[Task data]

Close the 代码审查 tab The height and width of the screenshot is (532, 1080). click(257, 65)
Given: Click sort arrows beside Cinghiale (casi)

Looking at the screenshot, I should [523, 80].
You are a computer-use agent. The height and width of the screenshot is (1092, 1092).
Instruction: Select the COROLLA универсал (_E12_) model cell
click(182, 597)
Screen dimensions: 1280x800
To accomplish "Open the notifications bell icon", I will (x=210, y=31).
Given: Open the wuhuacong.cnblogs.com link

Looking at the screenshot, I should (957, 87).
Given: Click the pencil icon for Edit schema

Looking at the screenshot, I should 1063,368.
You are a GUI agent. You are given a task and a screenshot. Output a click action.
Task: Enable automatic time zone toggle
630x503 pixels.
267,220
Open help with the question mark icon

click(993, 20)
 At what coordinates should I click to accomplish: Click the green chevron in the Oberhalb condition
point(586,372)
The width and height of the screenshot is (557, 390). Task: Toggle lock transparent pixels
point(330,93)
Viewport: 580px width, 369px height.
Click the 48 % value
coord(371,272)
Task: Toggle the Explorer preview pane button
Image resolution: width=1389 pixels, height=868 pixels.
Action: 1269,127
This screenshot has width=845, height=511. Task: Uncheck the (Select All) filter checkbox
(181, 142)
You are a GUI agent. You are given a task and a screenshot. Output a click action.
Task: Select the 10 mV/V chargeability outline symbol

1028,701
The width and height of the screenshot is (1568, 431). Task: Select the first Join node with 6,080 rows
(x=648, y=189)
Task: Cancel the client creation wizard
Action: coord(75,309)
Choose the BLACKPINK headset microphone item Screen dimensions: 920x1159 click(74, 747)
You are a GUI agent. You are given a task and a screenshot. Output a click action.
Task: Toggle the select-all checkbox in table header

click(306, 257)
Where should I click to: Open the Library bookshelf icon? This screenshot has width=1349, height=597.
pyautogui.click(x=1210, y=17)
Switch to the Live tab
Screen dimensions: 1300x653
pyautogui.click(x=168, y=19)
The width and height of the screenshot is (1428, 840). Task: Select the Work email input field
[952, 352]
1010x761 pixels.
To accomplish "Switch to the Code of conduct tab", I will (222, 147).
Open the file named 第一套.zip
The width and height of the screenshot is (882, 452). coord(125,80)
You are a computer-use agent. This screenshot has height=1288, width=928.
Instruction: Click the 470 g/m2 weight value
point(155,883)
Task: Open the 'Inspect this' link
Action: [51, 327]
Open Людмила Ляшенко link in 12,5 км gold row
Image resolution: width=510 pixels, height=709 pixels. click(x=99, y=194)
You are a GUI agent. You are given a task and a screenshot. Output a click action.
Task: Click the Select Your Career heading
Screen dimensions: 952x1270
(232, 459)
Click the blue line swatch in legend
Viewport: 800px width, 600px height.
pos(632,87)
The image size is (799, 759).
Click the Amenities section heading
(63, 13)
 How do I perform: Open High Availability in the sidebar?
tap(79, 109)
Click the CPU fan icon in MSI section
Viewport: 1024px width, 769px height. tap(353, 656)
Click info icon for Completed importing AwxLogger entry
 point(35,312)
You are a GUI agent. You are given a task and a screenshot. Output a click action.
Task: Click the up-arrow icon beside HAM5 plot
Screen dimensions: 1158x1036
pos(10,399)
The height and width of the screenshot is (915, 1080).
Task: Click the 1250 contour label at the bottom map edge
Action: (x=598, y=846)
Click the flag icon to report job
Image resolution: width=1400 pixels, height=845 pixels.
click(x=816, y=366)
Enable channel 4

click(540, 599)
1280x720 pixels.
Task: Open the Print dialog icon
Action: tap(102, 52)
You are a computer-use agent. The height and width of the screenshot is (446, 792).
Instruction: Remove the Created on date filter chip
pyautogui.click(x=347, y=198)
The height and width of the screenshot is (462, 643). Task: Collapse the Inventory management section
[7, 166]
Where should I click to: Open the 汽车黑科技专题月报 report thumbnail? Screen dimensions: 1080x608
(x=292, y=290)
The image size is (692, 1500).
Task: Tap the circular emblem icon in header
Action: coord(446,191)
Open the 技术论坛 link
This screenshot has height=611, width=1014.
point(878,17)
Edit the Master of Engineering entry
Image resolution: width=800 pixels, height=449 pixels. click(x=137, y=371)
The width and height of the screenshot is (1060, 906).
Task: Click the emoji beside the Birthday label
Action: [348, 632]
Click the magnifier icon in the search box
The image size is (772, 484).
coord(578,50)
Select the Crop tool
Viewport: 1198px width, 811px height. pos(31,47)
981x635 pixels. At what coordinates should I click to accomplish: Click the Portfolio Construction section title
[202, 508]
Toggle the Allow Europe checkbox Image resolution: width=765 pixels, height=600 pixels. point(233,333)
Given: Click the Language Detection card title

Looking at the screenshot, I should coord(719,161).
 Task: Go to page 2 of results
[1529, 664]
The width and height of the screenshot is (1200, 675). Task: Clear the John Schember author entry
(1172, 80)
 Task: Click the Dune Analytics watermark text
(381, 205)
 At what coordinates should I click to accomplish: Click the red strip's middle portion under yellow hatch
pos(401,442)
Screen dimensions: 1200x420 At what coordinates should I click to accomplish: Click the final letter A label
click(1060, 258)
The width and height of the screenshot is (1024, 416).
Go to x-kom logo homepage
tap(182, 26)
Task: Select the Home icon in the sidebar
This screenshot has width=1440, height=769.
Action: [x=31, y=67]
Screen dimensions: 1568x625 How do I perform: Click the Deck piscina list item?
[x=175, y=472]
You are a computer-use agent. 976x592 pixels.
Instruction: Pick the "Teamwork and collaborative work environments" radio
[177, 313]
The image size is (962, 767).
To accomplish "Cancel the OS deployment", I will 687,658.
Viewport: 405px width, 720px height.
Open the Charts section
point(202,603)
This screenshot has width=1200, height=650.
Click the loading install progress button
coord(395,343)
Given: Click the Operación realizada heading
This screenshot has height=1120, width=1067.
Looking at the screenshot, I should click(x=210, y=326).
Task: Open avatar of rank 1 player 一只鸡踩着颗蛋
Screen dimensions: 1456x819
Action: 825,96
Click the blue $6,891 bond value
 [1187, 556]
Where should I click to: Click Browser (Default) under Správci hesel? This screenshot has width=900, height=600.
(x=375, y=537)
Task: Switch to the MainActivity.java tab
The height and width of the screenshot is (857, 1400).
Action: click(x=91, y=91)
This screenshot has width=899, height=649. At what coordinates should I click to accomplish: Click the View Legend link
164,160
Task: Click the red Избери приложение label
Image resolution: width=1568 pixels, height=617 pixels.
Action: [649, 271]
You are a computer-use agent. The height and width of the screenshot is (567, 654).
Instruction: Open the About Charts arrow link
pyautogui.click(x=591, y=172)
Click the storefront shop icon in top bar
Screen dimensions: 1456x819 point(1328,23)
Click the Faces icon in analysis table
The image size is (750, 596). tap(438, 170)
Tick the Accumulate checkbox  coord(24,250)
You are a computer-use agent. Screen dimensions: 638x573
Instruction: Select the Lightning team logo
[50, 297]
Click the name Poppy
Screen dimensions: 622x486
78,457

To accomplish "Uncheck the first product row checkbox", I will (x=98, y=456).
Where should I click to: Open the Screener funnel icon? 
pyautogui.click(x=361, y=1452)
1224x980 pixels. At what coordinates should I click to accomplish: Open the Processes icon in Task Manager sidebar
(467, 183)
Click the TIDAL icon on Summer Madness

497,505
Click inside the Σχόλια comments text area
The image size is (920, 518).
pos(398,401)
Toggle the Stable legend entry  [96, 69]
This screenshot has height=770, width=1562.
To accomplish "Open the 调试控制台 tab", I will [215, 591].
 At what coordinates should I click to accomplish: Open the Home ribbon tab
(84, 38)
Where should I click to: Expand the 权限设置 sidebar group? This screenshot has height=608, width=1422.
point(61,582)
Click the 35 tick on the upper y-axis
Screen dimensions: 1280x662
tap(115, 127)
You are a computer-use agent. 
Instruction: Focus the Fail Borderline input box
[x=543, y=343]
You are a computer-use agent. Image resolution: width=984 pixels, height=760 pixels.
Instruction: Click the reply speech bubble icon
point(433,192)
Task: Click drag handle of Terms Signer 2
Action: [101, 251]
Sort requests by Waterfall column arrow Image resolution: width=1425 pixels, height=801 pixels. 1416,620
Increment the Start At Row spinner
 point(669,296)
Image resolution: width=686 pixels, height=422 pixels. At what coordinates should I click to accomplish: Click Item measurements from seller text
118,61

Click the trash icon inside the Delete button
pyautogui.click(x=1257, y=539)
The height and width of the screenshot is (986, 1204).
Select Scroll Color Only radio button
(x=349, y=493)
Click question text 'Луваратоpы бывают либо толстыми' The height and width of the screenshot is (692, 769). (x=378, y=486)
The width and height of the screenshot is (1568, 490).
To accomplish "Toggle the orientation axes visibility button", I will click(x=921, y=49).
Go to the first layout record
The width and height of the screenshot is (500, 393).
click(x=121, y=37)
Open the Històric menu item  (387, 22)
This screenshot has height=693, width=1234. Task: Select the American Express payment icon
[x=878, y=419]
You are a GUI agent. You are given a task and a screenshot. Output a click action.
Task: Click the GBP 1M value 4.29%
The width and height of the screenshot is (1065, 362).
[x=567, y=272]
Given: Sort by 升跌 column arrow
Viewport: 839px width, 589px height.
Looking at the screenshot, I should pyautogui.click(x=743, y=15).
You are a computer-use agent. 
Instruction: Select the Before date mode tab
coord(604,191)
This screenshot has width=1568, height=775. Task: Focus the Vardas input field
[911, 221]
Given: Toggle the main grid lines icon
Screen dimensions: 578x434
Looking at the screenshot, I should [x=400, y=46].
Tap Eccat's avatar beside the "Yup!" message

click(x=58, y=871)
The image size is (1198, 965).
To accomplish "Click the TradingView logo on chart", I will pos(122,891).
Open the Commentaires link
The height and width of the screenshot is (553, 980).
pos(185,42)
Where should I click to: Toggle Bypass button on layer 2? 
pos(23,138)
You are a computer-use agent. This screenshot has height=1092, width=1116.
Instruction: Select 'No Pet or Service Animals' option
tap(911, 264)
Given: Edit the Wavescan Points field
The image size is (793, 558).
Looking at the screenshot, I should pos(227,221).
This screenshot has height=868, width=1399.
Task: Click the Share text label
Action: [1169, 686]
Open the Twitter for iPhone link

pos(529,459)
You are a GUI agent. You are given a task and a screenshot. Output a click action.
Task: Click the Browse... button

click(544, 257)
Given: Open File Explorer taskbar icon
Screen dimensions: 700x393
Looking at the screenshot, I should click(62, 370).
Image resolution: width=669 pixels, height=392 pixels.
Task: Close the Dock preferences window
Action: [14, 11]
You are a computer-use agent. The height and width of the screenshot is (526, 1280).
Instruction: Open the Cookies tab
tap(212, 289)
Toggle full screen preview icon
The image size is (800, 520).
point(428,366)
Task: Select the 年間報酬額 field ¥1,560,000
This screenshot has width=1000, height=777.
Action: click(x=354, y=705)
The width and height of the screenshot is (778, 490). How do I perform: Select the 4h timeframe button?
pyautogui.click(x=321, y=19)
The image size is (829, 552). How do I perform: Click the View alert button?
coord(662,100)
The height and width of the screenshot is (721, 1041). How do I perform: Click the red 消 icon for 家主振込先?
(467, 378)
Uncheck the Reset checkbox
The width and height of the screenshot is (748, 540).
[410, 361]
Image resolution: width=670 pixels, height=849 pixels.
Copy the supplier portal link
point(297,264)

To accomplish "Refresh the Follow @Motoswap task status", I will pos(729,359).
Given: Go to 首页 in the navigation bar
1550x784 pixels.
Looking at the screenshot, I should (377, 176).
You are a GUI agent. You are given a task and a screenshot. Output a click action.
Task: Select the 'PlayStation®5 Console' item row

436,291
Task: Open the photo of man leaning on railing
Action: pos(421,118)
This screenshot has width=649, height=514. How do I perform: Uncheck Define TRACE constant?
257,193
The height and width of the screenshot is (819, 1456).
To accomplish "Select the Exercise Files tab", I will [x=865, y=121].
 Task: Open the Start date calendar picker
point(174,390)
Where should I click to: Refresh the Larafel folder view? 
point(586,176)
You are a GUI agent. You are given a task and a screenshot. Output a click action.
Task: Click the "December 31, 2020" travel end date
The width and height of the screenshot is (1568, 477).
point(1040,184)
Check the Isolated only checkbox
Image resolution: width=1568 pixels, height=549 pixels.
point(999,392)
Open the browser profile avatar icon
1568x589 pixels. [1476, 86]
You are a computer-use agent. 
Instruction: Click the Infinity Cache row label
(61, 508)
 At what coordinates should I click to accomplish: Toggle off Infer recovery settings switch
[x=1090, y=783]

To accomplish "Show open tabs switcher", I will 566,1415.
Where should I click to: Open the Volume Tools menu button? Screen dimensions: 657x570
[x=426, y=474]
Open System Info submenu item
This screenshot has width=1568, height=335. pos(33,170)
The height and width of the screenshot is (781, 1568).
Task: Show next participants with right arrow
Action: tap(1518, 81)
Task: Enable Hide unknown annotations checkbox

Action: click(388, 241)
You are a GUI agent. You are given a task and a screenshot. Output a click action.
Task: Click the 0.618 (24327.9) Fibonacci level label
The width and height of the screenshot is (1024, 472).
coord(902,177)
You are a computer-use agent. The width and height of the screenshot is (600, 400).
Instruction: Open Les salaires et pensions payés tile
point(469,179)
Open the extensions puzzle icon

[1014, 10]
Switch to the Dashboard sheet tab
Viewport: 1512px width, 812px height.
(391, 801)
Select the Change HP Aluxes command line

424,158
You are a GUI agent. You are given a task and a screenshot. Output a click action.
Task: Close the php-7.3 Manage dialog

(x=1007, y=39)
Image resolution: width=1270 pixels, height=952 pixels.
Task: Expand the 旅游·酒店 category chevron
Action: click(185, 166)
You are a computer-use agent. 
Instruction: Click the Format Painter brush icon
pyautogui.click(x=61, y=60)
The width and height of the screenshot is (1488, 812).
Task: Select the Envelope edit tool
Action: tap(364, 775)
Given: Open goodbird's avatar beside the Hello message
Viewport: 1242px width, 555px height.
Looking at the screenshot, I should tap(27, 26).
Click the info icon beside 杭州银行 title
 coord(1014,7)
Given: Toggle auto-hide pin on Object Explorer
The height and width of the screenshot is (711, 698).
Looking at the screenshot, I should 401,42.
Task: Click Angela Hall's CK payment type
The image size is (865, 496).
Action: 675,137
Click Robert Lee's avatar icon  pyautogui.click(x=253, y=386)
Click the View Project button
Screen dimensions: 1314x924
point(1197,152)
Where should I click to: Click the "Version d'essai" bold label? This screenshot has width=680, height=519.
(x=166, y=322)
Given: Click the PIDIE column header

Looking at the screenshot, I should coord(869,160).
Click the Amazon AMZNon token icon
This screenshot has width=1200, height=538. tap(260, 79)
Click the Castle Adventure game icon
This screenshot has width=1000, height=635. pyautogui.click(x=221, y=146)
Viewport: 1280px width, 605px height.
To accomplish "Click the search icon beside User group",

[/Task data]

→ **Directions for this task**
Show every line above in which the word "Explorer" occurs.

→ **Reply**
Task: Toggle the Explorer preview pane button
Given: Open File Explorer taskbar icon
Given: Toggle auto-hide pin on Object Explorer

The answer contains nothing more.